Saved data entries:
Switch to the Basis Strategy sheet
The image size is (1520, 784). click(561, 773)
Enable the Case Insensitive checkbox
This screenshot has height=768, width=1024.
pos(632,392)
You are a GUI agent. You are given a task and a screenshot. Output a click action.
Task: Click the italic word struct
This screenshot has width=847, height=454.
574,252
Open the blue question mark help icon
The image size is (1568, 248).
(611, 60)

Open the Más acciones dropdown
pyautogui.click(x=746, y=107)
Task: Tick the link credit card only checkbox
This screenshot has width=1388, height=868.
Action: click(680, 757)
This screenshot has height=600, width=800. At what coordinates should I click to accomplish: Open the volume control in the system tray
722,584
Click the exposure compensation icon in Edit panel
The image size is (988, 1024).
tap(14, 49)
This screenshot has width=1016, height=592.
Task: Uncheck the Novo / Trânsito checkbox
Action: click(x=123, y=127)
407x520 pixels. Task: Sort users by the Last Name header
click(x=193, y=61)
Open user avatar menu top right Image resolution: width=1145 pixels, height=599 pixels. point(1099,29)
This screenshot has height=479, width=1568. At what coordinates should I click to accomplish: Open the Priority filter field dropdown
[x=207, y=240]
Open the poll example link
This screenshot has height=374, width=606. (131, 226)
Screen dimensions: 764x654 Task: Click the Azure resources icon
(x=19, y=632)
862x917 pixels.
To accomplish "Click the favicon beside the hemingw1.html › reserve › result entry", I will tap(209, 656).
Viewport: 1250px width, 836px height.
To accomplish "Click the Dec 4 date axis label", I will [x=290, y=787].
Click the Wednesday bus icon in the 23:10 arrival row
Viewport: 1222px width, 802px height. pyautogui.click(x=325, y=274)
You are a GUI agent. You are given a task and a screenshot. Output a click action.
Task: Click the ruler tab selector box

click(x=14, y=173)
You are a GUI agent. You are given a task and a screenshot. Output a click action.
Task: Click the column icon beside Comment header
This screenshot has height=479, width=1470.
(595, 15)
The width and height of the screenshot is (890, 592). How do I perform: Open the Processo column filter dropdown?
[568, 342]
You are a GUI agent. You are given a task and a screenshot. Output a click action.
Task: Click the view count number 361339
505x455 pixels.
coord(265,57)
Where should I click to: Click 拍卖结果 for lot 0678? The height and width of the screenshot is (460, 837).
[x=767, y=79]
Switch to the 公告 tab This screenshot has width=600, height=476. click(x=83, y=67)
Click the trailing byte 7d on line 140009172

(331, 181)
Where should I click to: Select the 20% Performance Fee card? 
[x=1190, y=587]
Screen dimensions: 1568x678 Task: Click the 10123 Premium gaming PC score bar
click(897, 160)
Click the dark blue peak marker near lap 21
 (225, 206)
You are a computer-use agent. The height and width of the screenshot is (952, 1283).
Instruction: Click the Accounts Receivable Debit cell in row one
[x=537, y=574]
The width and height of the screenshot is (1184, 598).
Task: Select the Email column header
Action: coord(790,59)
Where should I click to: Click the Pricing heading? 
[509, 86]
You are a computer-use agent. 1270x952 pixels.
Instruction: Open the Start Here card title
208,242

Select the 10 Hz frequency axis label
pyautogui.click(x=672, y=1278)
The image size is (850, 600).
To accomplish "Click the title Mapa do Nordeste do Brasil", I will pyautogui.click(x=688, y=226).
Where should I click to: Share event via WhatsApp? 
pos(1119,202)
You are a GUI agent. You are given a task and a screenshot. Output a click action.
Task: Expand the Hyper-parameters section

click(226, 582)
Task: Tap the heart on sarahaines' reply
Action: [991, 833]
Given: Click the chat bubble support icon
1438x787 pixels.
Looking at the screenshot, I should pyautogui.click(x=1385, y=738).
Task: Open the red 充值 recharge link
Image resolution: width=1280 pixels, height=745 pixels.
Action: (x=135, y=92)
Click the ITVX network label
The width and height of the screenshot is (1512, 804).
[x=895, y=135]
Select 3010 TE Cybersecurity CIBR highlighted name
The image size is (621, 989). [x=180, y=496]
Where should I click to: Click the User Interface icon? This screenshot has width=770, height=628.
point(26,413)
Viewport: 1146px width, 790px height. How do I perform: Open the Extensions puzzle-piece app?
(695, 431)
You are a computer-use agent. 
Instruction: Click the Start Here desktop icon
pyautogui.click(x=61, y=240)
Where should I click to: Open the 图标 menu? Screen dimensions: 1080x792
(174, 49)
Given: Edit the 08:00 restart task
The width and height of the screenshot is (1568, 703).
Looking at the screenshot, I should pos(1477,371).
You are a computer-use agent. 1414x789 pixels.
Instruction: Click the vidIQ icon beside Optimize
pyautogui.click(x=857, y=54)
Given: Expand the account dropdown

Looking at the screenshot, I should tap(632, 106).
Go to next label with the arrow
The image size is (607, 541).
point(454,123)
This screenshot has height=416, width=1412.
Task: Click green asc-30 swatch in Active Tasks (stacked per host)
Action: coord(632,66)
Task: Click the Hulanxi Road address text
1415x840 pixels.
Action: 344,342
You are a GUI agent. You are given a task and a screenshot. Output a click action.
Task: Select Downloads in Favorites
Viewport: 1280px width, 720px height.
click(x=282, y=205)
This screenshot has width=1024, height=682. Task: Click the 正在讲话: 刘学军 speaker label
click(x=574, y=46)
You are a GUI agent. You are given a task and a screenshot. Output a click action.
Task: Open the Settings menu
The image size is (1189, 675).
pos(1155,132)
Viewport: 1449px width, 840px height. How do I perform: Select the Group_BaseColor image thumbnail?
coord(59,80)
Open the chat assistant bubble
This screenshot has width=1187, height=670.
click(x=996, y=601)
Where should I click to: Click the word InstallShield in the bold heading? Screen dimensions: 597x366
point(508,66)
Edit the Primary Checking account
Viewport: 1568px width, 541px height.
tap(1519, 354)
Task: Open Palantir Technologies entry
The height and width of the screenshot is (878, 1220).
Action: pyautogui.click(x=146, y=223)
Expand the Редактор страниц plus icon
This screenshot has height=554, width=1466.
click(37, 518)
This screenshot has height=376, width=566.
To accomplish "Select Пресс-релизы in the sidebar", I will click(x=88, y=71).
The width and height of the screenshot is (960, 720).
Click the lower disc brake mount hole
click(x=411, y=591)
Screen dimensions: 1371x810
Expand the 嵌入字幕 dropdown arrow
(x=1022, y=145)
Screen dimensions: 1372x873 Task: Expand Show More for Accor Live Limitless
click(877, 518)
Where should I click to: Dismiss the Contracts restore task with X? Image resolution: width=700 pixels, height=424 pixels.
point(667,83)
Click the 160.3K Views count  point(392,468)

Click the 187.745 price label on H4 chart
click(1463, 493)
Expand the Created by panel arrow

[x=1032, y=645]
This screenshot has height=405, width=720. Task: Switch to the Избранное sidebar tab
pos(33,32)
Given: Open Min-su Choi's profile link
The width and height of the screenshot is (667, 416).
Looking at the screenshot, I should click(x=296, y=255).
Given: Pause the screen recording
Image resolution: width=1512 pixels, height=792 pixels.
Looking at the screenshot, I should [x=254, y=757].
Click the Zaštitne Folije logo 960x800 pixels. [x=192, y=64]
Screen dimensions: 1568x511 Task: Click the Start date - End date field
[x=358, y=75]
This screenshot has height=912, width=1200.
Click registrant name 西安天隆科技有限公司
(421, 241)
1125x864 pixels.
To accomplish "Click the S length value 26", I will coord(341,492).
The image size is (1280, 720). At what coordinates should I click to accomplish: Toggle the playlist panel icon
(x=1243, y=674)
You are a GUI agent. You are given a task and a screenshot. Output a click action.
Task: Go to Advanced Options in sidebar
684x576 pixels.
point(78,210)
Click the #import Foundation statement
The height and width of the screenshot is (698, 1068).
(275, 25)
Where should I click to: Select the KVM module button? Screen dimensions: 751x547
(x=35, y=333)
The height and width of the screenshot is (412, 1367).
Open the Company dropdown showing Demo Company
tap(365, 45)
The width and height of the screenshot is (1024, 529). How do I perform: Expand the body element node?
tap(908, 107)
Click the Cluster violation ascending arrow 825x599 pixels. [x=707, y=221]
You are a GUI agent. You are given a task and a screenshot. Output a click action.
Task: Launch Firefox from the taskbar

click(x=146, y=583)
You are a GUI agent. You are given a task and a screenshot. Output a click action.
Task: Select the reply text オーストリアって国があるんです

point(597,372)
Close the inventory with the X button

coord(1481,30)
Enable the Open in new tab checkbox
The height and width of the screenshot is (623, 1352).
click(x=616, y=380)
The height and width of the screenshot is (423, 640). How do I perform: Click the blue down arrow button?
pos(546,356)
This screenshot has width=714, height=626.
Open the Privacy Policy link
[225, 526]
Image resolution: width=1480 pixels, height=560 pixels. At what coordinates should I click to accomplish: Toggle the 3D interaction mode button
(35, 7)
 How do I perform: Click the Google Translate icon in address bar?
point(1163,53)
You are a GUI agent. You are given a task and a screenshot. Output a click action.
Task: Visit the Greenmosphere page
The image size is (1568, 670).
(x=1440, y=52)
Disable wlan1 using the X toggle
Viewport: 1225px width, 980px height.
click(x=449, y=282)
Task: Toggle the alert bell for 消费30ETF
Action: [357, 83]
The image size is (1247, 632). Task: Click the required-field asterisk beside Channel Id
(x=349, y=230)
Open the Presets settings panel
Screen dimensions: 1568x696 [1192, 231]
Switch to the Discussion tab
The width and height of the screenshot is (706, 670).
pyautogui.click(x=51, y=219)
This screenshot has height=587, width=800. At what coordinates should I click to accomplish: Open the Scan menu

• **WHAT THE TASK ASKS**
Report back every line of the entries in which "will" occurs.

• **ANSWER TO THIS EXERCISE**
To accomplish "Click the favicon beside the hemingw1.html › reserve › result entry", I will tap(209, 656).
To accomplish "Click the Dec 4 date axis label", I will [x=290, y=787].
To accomplish "Click the title Mapa do Nordeste do Brasil", I will pyautogui.click(x=688, y=226).
To accomplish "Select Пресс-релизы in the sidebar", I will click(x=88, y=71).
To accomplish "Click the S length value 26", I will coord(341,492).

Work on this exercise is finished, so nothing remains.